**EXERCISE DIRECTIONS**
Take the lines below between the one holding "Switch to the Конструктор ribbon tab" and the one holding "Screen dimensions: 2025x427", inclusive, and copy them exactly. Add nothing.

**Stored items from a collection**
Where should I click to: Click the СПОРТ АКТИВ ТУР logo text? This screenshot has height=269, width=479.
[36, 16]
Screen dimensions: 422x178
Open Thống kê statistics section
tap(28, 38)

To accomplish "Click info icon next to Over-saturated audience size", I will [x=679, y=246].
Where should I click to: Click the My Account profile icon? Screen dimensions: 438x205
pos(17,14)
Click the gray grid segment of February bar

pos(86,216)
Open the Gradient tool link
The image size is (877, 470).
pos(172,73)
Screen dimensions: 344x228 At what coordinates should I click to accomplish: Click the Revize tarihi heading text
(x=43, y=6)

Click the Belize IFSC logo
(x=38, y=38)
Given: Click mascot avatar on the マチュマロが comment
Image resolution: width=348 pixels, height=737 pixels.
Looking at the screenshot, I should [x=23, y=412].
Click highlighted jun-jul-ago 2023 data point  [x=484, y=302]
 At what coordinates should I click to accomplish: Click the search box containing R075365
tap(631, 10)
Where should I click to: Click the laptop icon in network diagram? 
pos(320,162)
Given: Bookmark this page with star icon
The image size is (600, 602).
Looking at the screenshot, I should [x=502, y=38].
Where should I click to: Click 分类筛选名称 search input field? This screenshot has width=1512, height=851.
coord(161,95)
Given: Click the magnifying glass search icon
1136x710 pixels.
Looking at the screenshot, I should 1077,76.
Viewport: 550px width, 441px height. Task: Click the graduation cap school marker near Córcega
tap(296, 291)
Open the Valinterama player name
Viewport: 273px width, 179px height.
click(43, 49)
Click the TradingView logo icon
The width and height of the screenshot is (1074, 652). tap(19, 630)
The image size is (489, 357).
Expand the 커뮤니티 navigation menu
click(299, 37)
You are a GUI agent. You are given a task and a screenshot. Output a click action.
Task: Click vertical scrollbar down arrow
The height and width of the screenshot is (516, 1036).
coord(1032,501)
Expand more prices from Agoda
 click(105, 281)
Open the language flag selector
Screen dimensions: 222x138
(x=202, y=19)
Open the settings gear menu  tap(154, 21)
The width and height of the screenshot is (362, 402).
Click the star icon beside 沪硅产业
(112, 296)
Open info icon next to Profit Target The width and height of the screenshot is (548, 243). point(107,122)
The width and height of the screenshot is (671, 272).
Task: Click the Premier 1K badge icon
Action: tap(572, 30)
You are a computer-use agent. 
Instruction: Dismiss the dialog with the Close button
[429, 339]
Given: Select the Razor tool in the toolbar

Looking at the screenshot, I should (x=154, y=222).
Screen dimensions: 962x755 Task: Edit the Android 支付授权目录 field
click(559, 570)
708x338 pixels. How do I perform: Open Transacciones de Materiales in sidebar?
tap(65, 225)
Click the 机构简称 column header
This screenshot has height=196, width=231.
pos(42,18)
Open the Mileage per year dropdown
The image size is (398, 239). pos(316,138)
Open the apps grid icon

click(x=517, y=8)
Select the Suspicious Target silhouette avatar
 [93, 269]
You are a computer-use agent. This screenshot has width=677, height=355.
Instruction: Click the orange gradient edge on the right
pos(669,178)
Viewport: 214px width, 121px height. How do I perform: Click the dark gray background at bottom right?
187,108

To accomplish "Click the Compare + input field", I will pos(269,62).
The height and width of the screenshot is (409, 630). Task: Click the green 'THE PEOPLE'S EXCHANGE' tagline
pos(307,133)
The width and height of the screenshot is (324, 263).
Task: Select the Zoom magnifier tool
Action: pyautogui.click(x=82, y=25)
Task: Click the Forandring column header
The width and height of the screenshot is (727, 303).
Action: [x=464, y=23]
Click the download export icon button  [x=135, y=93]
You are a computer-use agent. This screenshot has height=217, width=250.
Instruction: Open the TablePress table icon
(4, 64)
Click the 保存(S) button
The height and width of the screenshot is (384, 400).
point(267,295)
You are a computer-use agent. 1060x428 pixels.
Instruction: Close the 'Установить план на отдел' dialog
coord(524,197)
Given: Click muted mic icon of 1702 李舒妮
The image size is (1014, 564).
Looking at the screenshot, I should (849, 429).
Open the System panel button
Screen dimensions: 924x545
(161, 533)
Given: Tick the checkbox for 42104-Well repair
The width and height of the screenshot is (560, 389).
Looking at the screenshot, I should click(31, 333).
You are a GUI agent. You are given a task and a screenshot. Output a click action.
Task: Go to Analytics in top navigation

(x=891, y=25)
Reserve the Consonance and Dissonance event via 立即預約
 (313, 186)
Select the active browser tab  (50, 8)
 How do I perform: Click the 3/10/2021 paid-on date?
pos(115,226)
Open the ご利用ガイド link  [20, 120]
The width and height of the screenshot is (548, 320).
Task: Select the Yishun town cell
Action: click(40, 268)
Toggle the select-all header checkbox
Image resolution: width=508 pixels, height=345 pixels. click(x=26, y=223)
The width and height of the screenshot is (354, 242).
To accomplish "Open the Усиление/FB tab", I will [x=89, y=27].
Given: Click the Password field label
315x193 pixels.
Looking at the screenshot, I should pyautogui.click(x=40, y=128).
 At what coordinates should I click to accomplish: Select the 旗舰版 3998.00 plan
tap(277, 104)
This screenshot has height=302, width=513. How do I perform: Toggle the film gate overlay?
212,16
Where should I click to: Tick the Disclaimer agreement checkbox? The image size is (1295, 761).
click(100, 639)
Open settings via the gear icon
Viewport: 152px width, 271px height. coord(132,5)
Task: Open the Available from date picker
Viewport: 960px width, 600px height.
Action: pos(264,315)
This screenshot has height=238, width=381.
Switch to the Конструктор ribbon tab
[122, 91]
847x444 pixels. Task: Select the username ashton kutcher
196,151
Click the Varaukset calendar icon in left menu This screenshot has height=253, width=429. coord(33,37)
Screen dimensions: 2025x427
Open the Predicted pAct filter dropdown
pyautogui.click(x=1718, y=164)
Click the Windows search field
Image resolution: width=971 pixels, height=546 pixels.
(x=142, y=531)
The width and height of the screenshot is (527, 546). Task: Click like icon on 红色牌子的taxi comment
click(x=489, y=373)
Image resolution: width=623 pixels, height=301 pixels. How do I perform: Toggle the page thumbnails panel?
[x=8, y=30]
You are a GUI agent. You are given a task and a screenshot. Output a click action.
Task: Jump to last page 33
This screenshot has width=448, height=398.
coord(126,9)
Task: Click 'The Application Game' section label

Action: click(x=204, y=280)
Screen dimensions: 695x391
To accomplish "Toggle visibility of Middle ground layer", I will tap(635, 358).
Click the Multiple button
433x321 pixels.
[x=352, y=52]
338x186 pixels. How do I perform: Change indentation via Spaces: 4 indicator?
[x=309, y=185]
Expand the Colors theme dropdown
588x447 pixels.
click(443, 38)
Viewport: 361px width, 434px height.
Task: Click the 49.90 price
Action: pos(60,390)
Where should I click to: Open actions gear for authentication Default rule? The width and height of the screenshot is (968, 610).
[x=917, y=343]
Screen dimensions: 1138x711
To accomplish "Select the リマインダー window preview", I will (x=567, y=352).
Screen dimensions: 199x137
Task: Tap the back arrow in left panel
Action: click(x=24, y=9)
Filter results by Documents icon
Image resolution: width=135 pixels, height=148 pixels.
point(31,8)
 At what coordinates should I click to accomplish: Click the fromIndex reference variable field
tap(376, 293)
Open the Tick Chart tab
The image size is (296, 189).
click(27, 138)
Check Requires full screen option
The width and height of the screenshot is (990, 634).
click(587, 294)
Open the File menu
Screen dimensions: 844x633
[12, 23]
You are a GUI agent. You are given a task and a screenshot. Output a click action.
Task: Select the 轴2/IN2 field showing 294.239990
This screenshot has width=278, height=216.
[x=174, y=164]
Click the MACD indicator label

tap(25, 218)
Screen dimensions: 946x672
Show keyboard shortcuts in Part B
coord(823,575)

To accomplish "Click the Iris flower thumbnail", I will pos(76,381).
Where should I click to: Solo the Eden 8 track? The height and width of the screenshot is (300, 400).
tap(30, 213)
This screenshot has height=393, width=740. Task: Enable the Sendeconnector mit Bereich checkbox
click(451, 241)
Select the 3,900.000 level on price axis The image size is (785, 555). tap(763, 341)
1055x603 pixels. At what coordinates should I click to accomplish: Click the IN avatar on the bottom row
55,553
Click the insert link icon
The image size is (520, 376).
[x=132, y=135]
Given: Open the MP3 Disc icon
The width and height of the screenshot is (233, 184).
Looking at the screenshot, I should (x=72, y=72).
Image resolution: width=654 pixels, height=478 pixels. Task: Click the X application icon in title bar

**RESPONSE BOX**
Switch to the Конструктор ribbon tab
[122, 91]
847x444 pixels. Task: Select the username ashton kutcher
196,151
Click the Varaukset calendar icon in left menu This screenshot has height=253, width=429. coord(33,37)
Screen dimensions: 2025x427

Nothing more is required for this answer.